My role
I was the sole engineer on this project, as well as the liason between the graphics desk and the Interactive News Engineering team. I was responsible for the designing the architecture of the project, as well as building what I had designed. Furthermore, I was responsible for maintaining the project over the years, ensuring uptime and adding new features as needed.
Problem
The Washington Post publishes dozens of stories related to hurricanes and wildfires each year. Due to the evolving nature of these events, it is critical that the Washington Post's readers have access to the latest information as it breaks. Government agencies, such as NASA and NIFC, publish data that is constantly evolving, and the graphics desk wanted a solution that could grab updates from these sources, apply transformations that are specific to the Washington Post's needs, and store them for fast retrieval by our front-end graphics as well as for archival purposes.
Solution
I built a cloud-based framework, written in Node.js, that uses AWS’ Step Functions to orchestrate the processing of data from the source to the final product. The framework uses a series of AWS Lambda functions to run the code, and S3 to store the data. I built the framework with the following goals in mind:
- Flexibility: The framework is designed to be highly configurable, allowing the graphics desk to re-use the same framework for different trackers, since it is powered by a configuration file that is agnostic to the data source or the data type.
- Scalability: The framework is highly scalable, facilitating the processing of large amounts of data, and to do so in a timely manner. We use Step Functions to run transformations in parallel, whenever possible.
- Reliability: The framework allows the graphics desk to specify error handling, ensuring that the framework can continue to run even if some transformations fail which can be useful for valuable but erratic data sources.
- Enables autonomy: The most imortant part of the framework is the Transformation step in the ETL process, which is code that is largely written by the graphics desk. The graphics desk wanted a high degree of autonomy in this step, so I built the framework in a way that allows the graphics desk to write their own code, and to have it run in the same environment as the rest of the framework.
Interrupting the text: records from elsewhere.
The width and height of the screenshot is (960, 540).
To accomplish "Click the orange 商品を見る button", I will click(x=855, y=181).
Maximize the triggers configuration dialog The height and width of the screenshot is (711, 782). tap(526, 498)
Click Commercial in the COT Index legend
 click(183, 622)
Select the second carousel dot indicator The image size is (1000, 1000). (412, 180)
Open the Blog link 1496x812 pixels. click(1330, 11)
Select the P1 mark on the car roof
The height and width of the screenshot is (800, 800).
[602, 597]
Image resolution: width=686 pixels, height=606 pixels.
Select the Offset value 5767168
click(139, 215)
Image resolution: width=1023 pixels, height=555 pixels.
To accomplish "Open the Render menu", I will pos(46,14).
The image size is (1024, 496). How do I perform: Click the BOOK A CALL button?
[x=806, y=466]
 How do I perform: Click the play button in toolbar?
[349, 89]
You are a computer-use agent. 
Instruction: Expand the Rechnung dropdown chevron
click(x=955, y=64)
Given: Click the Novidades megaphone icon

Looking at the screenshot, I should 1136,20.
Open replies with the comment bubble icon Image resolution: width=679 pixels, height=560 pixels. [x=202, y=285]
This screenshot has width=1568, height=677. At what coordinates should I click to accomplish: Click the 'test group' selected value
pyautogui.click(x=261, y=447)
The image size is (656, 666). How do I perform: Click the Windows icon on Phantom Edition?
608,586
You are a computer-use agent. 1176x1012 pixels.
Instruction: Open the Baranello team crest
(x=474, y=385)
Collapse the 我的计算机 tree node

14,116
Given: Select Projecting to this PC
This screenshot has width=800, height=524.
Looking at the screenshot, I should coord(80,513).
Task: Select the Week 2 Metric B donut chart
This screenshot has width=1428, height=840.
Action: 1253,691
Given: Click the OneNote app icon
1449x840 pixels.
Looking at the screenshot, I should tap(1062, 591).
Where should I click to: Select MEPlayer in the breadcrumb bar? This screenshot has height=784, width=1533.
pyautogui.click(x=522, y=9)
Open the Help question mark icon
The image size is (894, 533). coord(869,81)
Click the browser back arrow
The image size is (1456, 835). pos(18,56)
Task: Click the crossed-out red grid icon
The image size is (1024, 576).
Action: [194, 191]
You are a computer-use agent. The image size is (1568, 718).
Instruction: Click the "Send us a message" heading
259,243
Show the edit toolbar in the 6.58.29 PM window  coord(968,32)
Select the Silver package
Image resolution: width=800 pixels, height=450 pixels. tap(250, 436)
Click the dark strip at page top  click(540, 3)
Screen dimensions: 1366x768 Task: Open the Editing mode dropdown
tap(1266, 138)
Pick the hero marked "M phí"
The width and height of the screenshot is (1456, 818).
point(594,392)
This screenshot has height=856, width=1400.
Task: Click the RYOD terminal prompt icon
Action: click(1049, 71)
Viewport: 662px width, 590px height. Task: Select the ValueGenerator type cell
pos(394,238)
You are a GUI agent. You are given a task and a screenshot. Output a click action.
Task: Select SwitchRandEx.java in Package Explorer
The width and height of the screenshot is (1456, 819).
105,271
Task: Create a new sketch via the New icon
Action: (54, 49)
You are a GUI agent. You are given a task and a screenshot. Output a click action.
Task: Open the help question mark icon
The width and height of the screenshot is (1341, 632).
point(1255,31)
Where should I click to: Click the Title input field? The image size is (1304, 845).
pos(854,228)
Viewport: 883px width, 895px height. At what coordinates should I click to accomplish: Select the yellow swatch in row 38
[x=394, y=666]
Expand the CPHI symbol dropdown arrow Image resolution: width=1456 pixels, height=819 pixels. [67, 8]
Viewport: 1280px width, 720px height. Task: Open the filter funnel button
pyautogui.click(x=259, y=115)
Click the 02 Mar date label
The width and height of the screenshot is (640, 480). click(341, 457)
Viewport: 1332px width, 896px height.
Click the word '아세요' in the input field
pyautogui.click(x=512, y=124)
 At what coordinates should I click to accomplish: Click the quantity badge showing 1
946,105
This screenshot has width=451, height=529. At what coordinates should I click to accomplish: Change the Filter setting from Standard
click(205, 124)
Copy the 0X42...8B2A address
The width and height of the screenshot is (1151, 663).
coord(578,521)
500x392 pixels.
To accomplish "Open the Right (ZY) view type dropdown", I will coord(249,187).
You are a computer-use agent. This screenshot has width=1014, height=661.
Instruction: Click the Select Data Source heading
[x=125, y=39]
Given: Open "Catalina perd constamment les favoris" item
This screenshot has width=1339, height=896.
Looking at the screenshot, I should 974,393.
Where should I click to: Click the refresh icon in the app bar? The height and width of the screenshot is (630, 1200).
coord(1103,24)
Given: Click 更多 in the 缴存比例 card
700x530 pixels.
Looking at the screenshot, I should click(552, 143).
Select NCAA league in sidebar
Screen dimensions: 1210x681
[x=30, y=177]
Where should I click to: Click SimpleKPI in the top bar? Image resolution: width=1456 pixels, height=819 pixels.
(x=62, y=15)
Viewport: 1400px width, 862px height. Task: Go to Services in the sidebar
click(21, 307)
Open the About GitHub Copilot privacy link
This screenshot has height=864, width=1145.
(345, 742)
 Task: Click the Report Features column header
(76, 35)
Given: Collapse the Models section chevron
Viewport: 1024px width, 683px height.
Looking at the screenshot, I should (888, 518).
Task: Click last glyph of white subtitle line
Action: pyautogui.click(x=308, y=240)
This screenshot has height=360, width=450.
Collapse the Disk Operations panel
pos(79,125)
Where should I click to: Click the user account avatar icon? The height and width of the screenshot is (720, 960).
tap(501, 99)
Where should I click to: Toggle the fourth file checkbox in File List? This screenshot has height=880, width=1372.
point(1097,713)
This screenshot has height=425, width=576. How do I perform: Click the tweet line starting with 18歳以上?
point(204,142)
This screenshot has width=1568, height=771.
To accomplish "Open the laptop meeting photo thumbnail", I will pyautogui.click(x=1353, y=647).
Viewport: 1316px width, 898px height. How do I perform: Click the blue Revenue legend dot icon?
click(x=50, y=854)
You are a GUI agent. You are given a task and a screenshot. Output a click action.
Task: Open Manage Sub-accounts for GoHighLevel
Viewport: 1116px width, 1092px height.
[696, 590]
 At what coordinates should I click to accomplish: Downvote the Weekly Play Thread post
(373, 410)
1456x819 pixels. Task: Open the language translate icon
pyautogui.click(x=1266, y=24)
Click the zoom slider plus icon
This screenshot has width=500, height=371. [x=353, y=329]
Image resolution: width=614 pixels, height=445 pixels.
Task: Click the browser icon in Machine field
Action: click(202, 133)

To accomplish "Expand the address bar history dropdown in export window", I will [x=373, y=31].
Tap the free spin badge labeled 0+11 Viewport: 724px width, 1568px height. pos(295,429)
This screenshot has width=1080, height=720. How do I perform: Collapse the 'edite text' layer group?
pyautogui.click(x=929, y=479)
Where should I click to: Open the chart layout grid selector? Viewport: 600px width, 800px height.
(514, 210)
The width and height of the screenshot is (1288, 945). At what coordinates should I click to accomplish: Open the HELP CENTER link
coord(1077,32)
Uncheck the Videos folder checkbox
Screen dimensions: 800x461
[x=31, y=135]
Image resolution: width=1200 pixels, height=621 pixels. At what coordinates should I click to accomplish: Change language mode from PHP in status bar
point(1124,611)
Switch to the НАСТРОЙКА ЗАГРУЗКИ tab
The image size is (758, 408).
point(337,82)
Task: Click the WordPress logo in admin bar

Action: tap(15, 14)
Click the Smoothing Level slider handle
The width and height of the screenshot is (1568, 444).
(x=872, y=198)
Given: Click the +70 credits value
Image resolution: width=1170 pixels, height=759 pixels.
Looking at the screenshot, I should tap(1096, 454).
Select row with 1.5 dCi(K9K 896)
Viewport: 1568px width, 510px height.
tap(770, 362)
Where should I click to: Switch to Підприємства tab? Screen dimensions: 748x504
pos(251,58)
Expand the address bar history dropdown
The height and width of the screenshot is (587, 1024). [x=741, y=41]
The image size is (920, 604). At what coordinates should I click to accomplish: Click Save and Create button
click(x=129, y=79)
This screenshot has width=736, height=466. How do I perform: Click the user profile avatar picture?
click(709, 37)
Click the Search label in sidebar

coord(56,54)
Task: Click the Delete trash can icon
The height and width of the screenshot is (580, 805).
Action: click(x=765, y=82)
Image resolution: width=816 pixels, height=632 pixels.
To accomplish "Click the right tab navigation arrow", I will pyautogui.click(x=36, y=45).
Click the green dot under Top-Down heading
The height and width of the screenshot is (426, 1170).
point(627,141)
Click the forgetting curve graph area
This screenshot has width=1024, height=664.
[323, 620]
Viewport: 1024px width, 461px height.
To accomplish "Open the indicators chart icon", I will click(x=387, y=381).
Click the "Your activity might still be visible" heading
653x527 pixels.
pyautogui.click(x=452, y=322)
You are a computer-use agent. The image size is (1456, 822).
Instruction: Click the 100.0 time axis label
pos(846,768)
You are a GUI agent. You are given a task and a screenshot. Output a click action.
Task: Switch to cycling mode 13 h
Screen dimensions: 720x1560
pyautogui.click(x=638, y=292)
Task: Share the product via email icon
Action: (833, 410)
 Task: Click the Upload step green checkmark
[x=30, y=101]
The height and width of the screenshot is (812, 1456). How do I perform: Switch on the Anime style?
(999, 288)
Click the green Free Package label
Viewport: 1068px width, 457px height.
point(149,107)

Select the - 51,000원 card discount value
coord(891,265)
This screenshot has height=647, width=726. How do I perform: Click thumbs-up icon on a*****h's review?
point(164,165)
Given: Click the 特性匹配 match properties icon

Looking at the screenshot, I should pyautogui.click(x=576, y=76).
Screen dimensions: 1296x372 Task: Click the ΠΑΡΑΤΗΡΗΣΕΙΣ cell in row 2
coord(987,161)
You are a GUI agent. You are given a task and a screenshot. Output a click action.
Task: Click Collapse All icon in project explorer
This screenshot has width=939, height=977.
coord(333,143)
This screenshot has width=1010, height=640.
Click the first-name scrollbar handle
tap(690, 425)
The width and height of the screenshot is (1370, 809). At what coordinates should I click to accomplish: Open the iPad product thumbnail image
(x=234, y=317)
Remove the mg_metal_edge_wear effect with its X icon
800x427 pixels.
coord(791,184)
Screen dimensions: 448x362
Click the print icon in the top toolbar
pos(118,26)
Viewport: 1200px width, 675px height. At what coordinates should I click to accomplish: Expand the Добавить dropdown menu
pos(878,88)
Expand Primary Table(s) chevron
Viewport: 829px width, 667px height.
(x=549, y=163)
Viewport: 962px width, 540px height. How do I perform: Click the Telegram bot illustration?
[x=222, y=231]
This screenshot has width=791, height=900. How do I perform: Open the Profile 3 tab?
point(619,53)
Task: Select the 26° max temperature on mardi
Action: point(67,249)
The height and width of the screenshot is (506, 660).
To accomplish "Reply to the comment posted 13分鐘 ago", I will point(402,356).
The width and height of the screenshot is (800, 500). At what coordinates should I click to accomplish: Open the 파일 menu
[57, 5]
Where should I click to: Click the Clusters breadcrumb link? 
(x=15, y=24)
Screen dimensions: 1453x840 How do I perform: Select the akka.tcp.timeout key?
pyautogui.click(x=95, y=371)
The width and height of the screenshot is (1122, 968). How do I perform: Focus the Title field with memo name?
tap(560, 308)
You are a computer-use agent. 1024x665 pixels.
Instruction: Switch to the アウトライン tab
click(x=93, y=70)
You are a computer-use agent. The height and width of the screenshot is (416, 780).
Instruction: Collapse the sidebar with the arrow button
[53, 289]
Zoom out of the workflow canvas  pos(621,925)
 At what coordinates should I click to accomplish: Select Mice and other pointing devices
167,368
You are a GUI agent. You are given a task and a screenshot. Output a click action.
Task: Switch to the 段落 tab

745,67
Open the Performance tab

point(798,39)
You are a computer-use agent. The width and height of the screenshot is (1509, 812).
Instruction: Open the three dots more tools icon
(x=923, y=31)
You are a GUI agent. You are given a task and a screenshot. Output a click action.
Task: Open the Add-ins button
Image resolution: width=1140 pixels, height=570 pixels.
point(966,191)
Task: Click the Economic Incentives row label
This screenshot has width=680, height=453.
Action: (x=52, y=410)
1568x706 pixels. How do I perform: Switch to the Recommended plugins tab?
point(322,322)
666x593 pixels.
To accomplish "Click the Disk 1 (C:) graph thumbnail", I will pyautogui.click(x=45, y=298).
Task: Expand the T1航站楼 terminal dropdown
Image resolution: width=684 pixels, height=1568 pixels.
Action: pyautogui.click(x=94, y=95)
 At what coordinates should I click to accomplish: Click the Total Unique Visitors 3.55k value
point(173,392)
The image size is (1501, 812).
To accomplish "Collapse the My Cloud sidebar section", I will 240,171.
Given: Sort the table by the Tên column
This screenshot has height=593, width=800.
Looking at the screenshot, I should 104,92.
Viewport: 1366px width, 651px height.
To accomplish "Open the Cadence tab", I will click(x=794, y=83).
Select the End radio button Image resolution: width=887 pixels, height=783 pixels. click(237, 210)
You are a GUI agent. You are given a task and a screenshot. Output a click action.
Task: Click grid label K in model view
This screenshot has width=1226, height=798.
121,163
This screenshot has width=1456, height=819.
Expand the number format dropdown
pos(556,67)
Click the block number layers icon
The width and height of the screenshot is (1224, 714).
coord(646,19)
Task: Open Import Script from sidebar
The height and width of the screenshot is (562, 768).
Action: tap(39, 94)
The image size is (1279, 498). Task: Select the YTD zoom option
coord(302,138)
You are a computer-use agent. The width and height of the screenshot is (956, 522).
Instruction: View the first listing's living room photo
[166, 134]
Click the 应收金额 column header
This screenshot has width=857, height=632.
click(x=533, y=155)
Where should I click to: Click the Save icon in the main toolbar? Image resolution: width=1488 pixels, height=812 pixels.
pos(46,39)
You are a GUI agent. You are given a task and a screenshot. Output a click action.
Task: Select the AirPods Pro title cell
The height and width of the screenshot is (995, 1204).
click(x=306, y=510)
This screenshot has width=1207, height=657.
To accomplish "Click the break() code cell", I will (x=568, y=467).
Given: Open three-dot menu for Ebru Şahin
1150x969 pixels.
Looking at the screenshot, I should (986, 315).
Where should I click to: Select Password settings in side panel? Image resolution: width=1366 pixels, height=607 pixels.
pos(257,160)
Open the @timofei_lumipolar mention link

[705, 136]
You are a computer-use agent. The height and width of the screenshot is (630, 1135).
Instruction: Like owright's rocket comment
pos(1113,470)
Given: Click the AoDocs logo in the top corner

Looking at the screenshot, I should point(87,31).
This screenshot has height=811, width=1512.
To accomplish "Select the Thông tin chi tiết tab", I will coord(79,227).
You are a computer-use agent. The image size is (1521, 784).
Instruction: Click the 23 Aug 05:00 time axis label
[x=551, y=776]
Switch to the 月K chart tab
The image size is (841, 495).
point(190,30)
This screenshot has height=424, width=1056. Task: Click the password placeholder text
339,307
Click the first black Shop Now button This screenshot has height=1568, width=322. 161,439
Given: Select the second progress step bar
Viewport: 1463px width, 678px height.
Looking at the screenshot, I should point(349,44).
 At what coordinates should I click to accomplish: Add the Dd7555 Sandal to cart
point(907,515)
This also allowed me to build the framework in a way that is easy to maintain and frees up bandwidth for my team to focus on other projects.
Results
The framework has been a huge success, and has been used to power the Washington Post's hurricane and wildfire trackers for several years with minimal maintenance and no downtime. The pieces produced by the framework have been used in dozens of stories, in a wide variety of formats, including print, online, and social media. With each hurricane and wildfire season, the journalism powered by the trackers brings millions of pageviews to the Washington Post and helps the Post's readers stay safe and informed.